May 21--SANTA BARBARA -- New strides are being made in energy-saving technologies, but future gains will depend on how consumers put those technologies to use in their lives.

That's why factors such as cost, standards and even the familiarity in the shape of a light bulb are so important.

The Santa Barbara Summit on Energy Efficiency, which started Wednesday and continues today at UC Santa Barbara, brings together experts to discuss energy efficiency in lighting, energy production and storage, buildings and design, computing, and electronics and photonics.

Speakers from industry, government and academia covered technological advancements and challenges, as well as the economic and policy imperatives to bring those technologies into everyday use.

More than 260 people registered for the event, which the university plans to hold annually.

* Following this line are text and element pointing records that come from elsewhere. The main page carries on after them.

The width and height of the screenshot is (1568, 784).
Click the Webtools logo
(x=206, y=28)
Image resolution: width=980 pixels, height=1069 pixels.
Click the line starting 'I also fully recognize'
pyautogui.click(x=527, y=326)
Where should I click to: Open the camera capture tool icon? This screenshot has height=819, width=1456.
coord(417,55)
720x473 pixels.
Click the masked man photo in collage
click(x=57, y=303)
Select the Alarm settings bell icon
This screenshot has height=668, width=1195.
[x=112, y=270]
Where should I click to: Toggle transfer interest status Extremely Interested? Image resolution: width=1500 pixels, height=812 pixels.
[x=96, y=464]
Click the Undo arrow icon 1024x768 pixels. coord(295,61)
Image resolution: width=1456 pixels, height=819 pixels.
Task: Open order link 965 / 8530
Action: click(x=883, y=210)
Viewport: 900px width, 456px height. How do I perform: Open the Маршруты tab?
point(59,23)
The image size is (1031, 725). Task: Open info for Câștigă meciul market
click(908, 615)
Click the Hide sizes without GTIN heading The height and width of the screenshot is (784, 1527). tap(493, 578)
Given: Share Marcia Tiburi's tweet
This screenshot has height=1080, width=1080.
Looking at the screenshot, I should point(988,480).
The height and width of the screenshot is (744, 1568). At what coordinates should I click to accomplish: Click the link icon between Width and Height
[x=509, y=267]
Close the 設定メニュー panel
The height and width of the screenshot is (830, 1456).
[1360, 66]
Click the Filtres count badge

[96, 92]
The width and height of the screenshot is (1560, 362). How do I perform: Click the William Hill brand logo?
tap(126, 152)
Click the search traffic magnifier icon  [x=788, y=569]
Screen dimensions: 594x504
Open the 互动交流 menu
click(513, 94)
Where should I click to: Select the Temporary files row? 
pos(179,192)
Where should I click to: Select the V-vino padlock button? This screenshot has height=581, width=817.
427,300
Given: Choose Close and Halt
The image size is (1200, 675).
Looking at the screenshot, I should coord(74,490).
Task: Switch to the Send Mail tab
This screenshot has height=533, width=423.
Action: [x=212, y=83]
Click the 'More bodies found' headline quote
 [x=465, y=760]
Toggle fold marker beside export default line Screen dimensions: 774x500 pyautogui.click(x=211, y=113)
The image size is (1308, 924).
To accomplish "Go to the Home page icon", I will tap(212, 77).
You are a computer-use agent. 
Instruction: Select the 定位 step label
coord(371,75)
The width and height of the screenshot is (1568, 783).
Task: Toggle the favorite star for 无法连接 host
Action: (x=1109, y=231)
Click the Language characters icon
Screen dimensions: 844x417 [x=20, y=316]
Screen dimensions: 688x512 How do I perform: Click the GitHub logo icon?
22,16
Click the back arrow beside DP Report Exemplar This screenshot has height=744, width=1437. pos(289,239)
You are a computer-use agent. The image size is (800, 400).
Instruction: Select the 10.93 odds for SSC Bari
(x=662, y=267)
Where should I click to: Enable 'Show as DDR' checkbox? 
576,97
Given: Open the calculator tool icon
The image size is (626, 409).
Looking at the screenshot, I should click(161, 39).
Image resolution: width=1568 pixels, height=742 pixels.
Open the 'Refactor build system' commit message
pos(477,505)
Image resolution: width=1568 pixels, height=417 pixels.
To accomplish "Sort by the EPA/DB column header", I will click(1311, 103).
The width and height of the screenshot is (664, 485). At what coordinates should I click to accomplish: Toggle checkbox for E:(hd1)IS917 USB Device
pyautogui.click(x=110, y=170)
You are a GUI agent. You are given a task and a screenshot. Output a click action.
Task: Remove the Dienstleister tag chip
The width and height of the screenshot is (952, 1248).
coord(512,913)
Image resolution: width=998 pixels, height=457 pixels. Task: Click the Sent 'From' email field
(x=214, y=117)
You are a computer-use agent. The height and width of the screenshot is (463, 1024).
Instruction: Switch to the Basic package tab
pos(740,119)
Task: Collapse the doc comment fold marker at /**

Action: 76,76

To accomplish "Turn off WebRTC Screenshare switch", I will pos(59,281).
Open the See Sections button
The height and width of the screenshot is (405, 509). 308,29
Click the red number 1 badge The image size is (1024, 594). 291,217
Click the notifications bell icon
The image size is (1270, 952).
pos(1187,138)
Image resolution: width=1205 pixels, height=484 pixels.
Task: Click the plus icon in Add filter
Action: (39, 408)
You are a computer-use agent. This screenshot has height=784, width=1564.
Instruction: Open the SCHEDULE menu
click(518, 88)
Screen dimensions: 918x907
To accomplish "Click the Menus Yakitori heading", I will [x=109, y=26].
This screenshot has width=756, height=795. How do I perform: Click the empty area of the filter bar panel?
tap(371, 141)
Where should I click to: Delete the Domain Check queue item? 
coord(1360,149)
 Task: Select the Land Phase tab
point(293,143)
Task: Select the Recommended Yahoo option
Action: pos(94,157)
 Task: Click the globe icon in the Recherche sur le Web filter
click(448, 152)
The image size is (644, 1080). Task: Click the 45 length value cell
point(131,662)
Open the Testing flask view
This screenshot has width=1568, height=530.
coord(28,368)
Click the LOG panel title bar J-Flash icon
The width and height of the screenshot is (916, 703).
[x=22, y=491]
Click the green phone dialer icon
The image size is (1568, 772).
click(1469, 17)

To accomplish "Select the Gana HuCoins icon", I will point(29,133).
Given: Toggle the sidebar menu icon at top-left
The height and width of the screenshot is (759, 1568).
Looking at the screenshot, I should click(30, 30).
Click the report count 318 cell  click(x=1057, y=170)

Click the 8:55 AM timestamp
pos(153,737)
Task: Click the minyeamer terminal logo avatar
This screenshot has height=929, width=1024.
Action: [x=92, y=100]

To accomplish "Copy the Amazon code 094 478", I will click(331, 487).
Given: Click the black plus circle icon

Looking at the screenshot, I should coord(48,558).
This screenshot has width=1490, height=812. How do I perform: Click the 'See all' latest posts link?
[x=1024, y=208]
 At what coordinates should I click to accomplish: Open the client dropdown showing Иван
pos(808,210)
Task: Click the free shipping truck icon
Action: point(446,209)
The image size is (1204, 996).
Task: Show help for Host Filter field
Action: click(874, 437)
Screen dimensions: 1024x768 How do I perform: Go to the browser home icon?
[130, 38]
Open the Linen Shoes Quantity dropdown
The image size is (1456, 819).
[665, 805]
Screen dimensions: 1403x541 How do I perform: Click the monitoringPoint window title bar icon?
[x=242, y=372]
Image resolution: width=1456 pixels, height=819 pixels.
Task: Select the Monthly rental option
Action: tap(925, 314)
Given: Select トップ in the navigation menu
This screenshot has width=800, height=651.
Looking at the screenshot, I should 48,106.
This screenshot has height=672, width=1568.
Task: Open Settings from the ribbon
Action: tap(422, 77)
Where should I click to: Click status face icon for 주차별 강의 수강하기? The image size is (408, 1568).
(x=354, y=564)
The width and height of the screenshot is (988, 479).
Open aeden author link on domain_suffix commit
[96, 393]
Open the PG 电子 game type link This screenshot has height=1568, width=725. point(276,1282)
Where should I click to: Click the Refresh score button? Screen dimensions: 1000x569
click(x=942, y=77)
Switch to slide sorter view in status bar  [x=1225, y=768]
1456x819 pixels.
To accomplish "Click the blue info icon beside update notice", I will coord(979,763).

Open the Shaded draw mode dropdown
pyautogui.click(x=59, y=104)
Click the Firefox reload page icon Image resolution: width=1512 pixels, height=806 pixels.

UC Santa Barbara has a commitment to energy efficiency through its Institute for Energy Efficiency, launched last year.

That commitment has grown since the White House announced last month that the institute would house one of 46 Energy Frontier Research Centers around the nation, noted Henry Yang, UCSB chancellor.

A five-year $19 million grant for the Center on Materials for Energy Efficiency Applications will further research in photovoltaics, thermoelectrics and solid state lighting -- topics important to the institute and to this week's summit.

Efficiency is a growing part of the energy discussion, which has often focused on supply, said Matthew Tirrell, dean of the college of engineering. It's also an area that will lead to the creation of businesses and jobs, he said.

The summit kicked off with Justin Rattner, vice president and chief technology officer for Intel Corp., discussing the company's efforts to increase processor speeds while decreasing power needs.

He talked about how the company, once driven by increasing performance with little thought to energy, had to shift gears, even canceling one project just short of design completion because the energy cost was too high.

Now, the company is producing processors used in netbooks that use less power, and it plans to introduce a high-power processor that can handle more than a trillion operations a second at power levels comparable to today's microprocessors.

But Rattner said achieving true efficiency goes beyond Intel, it requires looking at the entire computing platform.

Beyond computers, there are the data centers, which are often singled out for their high energy consumption.

"That's another case where efficient operations requires a total system approach," Rattner said.